Stortingen en onttrekkingen
Een belastingplichtige zal voor het tegenbewijs al zijn bankrekeningen moet doorlopen om aan te geven wat zijn onttrekkingen en stortingen zijn. Dat zijn o.a. al zijn inkomsten en privé-uitgaven. Voor bankrekeningen die worden gebruikt voor inkomsten en uitgaven van beleggingen is dat begrijpelijk. Maar een bankrekening waarop uitsluitend het salaris en privé-uitgaven worden geboekt is dat niet. Het lijkt mij praktisch dergelijke bankrekeningen uit te sluiten. Hierover zou in een AMVB nadere regels kunnen worden gegeven. Overigens kan ook dan de bepaling van stortingen en onttrekkingen een ingewikkelde zaak worden, zeker wanneer het een bankrekening in een vreemde valuta is.
Vermogensaanwas belast
Artikel 5.26, lid 2, letter b, is conform het oordeel dienaangaande van de Hoge Raad in het arrest van 20 december 2024. Wat dat betreft valt hierover weinig op te merken. Toch wil ik dat doen mede omdat op het oordeel van de Hoge Raad nogal wat kritiek is gekomen.

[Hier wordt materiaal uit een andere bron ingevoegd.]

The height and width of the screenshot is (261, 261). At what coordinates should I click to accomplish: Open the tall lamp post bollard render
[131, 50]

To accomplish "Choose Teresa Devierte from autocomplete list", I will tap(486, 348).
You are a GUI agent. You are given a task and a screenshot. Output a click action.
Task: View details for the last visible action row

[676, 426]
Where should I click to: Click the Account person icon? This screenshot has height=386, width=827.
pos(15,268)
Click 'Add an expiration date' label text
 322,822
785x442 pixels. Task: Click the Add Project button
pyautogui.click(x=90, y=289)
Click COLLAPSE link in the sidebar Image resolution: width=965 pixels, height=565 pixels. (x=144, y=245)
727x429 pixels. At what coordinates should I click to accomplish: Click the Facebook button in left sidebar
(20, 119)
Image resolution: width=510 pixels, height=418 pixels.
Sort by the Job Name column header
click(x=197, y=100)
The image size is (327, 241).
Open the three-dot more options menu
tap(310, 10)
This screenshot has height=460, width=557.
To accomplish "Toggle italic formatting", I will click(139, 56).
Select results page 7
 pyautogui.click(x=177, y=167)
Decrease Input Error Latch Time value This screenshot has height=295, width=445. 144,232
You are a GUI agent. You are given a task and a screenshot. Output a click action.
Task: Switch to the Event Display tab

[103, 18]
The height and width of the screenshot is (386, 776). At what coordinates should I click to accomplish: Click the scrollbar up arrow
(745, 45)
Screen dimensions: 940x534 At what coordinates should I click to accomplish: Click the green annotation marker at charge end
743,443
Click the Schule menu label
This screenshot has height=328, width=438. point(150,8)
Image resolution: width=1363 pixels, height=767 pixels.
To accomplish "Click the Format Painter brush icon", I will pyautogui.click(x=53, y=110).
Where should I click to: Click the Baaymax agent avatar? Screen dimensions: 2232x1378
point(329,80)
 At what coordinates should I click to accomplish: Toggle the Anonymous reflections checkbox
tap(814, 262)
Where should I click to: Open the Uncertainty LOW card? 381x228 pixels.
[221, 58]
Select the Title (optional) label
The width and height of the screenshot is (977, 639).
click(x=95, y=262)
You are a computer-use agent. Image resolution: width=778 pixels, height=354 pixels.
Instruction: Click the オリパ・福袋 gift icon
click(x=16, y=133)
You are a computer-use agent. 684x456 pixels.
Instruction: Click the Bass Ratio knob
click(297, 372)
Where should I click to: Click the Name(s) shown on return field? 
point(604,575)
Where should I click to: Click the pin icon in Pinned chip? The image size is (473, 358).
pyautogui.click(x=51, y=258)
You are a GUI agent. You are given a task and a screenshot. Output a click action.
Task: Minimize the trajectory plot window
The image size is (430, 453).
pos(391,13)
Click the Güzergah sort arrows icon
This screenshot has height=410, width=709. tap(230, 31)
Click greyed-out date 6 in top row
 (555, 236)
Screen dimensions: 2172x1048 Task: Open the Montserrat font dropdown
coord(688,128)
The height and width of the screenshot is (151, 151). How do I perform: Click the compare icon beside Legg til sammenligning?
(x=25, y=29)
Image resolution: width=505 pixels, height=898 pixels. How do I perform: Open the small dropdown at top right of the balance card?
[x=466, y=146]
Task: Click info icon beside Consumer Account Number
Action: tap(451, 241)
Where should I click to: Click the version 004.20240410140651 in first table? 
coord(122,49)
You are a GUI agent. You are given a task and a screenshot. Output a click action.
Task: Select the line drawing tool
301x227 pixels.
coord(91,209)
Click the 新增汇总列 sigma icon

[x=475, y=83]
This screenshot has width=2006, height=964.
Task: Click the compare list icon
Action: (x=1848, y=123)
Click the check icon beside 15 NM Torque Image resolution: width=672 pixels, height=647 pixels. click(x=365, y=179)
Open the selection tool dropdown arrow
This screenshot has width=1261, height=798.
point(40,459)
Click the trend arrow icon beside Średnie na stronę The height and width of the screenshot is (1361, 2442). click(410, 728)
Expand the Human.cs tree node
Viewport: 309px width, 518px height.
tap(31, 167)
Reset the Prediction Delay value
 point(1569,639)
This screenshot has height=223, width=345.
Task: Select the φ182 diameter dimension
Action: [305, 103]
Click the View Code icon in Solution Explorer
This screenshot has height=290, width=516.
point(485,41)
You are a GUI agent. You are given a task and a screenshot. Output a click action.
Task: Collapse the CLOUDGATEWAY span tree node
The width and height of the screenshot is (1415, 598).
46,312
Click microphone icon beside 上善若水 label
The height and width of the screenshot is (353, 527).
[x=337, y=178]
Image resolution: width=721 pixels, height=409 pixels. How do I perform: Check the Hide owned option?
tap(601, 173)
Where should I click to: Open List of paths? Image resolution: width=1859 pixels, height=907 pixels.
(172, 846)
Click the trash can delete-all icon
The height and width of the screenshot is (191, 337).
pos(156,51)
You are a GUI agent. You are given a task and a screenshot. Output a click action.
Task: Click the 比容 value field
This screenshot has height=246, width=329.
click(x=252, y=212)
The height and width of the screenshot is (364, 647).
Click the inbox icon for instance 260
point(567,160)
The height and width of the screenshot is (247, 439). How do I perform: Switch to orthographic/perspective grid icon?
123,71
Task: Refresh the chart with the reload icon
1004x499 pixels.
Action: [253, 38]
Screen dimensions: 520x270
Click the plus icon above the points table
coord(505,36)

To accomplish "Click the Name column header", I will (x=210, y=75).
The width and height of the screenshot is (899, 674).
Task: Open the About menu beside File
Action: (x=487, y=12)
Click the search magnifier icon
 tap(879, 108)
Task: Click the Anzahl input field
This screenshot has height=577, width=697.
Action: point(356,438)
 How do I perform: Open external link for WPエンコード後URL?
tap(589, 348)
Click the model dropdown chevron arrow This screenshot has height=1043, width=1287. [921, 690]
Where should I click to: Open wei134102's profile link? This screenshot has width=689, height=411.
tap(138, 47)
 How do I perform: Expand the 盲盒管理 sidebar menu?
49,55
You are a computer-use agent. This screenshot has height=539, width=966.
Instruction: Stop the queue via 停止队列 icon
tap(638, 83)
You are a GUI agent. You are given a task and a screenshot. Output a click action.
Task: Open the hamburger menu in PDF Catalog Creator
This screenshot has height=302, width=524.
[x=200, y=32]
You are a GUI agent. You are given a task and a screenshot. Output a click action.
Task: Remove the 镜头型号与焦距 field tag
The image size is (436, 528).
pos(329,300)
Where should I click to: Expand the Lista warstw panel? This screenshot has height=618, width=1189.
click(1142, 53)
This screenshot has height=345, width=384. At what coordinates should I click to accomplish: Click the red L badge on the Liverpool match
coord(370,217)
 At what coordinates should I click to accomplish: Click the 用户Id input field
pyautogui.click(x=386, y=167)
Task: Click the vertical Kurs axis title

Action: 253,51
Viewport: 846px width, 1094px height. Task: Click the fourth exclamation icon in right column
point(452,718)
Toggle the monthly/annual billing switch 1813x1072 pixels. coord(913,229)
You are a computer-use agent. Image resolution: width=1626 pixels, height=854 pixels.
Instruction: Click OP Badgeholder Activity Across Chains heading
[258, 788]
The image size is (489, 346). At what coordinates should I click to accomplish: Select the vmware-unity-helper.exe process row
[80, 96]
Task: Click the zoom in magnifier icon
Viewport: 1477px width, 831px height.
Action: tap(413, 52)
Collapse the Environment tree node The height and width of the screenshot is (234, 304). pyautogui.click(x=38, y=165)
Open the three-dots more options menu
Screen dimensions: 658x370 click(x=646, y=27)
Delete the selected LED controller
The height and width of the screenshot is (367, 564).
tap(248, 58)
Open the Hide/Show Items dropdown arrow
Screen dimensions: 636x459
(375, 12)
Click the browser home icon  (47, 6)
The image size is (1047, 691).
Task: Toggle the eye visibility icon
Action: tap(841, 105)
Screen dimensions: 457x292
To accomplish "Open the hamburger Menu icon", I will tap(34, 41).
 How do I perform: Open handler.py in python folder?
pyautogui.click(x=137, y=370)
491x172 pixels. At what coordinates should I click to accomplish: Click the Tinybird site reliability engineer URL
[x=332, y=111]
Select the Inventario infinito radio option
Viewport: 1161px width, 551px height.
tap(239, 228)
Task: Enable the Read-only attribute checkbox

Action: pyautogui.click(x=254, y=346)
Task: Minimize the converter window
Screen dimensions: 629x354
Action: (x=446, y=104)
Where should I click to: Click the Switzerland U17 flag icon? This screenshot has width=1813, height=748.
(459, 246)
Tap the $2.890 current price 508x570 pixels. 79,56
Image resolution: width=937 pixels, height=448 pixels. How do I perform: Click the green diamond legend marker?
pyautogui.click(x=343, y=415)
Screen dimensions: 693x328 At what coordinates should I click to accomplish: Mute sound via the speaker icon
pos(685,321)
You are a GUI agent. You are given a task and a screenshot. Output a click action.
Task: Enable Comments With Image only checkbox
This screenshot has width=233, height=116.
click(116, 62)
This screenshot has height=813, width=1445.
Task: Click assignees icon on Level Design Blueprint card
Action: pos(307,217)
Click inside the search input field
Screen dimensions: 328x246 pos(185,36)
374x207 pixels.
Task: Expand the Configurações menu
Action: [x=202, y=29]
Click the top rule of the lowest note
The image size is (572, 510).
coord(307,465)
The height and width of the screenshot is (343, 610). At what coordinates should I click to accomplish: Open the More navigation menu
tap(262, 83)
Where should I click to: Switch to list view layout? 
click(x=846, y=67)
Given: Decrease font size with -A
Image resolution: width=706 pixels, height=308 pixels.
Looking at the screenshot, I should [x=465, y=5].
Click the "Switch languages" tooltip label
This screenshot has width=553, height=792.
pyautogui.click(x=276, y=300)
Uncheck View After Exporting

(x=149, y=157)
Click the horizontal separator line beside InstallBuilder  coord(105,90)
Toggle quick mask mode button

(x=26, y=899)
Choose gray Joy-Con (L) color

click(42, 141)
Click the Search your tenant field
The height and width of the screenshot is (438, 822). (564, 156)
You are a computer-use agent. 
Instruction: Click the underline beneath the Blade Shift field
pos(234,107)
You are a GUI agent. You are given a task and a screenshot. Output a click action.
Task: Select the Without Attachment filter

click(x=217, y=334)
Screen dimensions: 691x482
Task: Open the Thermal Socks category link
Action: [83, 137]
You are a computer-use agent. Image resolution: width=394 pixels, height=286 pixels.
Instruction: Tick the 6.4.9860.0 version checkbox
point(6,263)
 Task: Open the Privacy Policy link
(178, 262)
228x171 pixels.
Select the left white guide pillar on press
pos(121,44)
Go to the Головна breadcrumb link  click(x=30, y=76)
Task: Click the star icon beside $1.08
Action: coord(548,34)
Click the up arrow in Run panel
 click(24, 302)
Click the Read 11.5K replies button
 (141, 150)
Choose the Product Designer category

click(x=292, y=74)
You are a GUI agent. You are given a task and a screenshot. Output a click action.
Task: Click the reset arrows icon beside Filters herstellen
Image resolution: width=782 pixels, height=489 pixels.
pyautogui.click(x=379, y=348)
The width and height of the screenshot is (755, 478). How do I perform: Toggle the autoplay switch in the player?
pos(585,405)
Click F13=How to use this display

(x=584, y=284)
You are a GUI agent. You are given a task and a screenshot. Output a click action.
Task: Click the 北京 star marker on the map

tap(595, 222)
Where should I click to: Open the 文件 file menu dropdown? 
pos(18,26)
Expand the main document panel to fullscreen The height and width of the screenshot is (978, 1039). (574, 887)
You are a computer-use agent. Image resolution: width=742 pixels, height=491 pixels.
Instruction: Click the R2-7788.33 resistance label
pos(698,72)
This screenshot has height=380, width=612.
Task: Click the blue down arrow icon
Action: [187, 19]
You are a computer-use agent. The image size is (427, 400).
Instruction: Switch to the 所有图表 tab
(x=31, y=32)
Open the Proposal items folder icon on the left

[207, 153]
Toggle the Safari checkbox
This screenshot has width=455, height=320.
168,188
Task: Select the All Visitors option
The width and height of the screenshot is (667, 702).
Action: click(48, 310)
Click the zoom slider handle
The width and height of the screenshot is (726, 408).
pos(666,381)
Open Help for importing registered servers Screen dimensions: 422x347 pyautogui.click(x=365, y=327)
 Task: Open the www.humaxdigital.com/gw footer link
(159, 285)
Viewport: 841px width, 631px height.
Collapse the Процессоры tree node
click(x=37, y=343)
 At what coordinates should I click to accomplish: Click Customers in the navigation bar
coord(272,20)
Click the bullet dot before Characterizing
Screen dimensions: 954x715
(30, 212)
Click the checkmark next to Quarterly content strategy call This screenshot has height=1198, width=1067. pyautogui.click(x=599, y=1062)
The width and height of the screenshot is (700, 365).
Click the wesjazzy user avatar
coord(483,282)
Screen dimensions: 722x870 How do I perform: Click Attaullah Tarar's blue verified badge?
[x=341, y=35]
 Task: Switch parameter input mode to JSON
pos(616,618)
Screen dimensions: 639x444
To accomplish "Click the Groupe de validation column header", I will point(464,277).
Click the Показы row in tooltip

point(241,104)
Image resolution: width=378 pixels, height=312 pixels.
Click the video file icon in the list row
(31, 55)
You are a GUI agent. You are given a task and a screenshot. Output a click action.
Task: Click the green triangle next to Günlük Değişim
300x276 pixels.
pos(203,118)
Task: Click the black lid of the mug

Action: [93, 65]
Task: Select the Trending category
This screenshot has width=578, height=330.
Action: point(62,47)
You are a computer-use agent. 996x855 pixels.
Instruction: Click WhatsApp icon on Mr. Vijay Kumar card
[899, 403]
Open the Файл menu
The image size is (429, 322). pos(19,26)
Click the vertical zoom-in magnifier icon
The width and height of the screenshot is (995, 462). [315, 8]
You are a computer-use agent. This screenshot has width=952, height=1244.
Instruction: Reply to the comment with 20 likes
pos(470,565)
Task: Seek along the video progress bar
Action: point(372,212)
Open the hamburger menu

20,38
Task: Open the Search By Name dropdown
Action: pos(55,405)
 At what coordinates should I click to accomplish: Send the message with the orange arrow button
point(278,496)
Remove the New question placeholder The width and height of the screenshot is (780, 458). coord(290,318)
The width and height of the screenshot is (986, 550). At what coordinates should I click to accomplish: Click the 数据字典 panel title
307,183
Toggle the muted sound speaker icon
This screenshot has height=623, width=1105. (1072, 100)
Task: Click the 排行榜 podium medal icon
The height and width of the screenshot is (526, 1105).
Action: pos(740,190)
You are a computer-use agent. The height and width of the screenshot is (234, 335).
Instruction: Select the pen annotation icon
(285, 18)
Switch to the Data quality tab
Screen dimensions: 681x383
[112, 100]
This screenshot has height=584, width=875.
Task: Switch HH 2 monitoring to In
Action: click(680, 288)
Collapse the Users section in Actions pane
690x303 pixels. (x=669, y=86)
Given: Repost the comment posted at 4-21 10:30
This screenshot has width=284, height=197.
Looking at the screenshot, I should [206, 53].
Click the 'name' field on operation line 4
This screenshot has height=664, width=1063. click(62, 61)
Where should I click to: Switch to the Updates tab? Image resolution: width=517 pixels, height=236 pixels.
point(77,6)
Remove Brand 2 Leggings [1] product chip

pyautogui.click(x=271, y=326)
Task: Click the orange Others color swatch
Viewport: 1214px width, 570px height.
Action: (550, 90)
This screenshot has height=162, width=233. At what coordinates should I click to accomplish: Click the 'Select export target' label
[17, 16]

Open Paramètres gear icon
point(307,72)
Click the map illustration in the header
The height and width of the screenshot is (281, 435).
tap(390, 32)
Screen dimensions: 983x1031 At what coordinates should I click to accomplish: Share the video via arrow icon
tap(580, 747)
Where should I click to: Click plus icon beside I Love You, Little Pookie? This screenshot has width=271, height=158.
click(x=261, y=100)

Ik vind het begrijpelijk dat de Hoge Raad de vermogensaanwas als basis heeft genomen voor de vaststelling van het werkelijk rendement. Het gaat hier niet om de bepaling van het belastbaar inkomen, maar om de bepaling van een op rechtsherstel gerichte compensatie. Wanneer daarbij waardemutaties pas in aanmerking worden genomen nadat deze gerealiseerd zijn, zou een onevenwichtig systeem ontstaan doordat de waardemutaties schoksgewijze (namelijk pas bij verkoop) in aanmerking worden genomen terwijl het forfait dat juist niet doet. Daar komt nog bij dat met betrekking tot courante beursaandelen er – ook in het systeem van box 3 vanaf 2028 – verschillende redenen zijn uit te gaan van een vermogensaanwas als basis voor de berekening van het belastbaar inkomen. Ik noem een aantal redenen.
In de eerste plaats zal vaak niet te achterhalen zijn wat de kostprijs van de verkochte effecten is. Dat kan komen doordat de aankoop lang geleden heeft plaats gevonden, maar ook omdat de verkochte effectenpositie geleidelijk is opgebouwd en niet de gehele positie wordt verkocht. Welke kostprijs moet dan in aanmerking worden genomen? Voor de uitvoering is ook nog van belang dat de banken hoogstwaarschijnlijk de vermogenswinst niet kunnen produceren, terwijl zij dat wel kunnen met de vermogensmutatie van een bepaald jaar.
Een andere reden waarom het systeem van de vermogensaanwas als basis te verkiezen is boven de vermogenswinst is dat de effecten op ieder moment zonder noemenswaardige kosten liquide zijn te maken. Daardoor wordt een vermogensaanwas2 al als winst ervaren. Hierbij speelt ook nog een rol dat de effectenbranche zeer gecompliceerd is met allerlei vormen van derivaten waarbij koersrisico’s op ieder moment kunnen worden afgedekt. Bovendien voorkomt de heffing van de vermogensaanwas een ongelijke behandeling tussen beleggers die veel in hun portefeuille muteren en beleggers die dat niet doen, bijvoorbeeld omdat zij in een beleggingsfonds beleggen.
Tegen de heffing over de vermogensaanwas wordt als bezwaar aangevoerd dat dit bij de beleggers bij betaling van de verschuldigde belasting tot liquiditeitsproblemen kan leiden. Dat behoeft echter niet het geval te zijn. De belegger zal op ieder gewenst moment het bedrag van de over de waardemutatie verschuldigde belasting door verkoop van een gedeelte van de desbetreffende effecten liquide kunnen maken.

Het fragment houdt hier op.